The cost of this cycle is staggering. Incarceration costs $35,000-60,000 per year per person. Chronic homelessness costs $30,000-50,000 per year in emergency services. Permanent supportive housing costs $12,000-15,000 per year. We are spending the most to achieve the worst outcomes.

What Actually Works

Breaking the prison-to-homelessness pipeline requires intervention at multiple points:

Pre-Release Planning

Effective reentry begins months before release, not the day someone walks out the gate:

  • Housing placement should be secured before release
  • Identification should be obtained while incarcerated
  • Benefits applications should be submitted prior to release
  • Mental health and substance use treatment should have continuity plans
  • Job training and placement should begin before release

Transitional Housing

Dedicated housing for people exiting incarceration provides the stability needed for successful reentry:

  • Immediate housing upon release eliminates the initial crisis
  • On-site services address employment, mental health, and addiction
  • Graduated independence builds skills for permanent housing
  • Community of others facing similar challenges provides peer support

Employment Programs

Without income, housing is impossible.

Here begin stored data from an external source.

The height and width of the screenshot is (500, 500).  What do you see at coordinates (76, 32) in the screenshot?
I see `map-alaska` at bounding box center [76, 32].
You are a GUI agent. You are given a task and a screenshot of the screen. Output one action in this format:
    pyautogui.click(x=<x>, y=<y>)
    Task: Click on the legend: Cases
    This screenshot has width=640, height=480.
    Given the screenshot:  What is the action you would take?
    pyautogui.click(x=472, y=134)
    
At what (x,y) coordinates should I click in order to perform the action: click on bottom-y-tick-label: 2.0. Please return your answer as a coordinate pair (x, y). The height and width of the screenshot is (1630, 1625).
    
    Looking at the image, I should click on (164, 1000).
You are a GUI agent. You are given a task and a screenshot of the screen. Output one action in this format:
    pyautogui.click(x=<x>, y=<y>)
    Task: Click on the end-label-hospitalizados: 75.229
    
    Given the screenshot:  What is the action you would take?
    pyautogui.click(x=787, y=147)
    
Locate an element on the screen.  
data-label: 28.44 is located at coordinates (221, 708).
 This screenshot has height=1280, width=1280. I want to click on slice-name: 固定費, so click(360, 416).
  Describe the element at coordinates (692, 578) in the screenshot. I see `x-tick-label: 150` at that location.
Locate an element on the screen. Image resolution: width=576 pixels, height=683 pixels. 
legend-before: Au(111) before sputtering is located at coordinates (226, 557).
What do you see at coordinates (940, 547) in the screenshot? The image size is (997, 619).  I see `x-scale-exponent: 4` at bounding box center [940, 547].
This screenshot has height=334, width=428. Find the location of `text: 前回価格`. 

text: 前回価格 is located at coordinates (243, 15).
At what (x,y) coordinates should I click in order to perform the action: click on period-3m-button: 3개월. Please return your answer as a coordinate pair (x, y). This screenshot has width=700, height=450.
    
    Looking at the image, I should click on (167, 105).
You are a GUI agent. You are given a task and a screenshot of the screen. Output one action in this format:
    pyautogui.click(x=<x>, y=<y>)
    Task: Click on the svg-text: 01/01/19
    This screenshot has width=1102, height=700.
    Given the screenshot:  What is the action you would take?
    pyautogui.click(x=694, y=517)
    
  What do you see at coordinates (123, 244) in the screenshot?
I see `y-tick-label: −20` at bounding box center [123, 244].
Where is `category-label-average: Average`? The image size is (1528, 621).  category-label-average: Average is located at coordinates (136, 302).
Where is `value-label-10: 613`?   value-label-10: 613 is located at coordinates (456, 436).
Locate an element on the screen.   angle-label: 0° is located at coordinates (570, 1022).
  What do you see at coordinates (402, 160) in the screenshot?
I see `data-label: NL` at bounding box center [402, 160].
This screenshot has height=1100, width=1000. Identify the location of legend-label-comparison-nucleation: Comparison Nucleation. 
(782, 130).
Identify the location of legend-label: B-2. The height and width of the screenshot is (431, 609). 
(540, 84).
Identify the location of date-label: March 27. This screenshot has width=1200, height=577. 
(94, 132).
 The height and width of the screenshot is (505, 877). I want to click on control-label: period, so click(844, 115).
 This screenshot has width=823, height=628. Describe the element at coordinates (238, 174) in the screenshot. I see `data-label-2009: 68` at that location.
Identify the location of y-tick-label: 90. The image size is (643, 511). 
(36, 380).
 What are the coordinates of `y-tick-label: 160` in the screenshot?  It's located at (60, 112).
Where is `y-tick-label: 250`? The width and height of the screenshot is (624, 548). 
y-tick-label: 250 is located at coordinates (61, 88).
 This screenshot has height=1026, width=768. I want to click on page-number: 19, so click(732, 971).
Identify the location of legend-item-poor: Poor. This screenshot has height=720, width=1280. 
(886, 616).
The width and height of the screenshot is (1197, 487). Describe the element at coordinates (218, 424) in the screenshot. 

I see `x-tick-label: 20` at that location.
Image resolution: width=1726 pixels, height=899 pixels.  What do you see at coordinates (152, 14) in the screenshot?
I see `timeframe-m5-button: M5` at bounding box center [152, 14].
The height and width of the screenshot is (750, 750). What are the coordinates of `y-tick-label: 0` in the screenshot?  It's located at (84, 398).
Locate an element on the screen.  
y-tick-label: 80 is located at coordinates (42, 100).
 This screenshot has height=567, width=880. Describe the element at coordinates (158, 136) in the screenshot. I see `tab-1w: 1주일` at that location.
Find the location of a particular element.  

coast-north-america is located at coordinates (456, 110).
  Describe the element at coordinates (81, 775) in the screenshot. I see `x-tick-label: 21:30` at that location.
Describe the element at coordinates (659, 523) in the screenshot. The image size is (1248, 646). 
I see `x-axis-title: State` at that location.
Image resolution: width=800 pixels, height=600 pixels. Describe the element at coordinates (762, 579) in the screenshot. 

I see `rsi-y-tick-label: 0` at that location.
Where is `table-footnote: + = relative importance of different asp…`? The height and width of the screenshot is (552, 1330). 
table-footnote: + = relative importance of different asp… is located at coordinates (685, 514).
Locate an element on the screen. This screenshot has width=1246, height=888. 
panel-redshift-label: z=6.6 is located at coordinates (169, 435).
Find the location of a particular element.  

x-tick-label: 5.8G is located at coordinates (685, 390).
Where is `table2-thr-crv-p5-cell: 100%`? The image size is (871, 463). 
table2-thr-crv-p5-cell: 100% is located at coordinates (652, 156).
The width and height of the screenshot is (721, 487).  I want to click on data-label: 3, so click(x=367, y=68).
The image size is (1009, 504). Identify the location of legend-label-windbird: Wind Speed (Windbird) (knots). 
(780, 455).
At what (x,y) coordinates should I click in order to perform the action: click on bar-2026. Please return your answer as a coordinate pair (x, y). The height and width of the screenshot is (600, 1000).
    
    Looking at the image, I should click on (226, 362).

Effective programs:

  • Partner with employers willing to hire people with records
  • Provide job training in fields with demand and living wages
  • Address practical barriers like transportation and work clothes
  • Offer ongoing support after placement

Policy Reform

Systemic change requires addressing the policies that create barriers:

  • Fair chance housing policies that limit use of criminal history in screening
  • Reform of public housing exclusions
  • Expansion of record sealing and expungement
  • Pre-release Medicaid enrollment
  • Parole reform to eliminate housing-related technical violations

Our Approach at The Steady Ground

Many of the men we serve have histories of incarceration. Our program is designed to address the specific challenges they face:

  • Long-term residential program that provides stability during transition
  • Comprehensive assessment through the Stronghold Assessment identifies specific needs
  • Job training and placement with partner employers
  • Mental health and addiction treatment on site
  • Help obtaining identification and clearing barriers
  • Graduated housing that builds toward independent living
  • Community and brotherhood that provides ongoing support

We believe that a man who has served his time deserves a real chance to rebuild. The current system does not provide that chance. We intend to.

The prison-to-homelessness pipeline is not inevitable. It is a policy choice. We choose to exclude people with criminal records from housing. We choose to release people with nothing. We choose to prioritize punishment over restoration. Different choices would yield different results. The men cycling between prison and the streets are not beyond help. They are beyond our current willingness to help. That can change.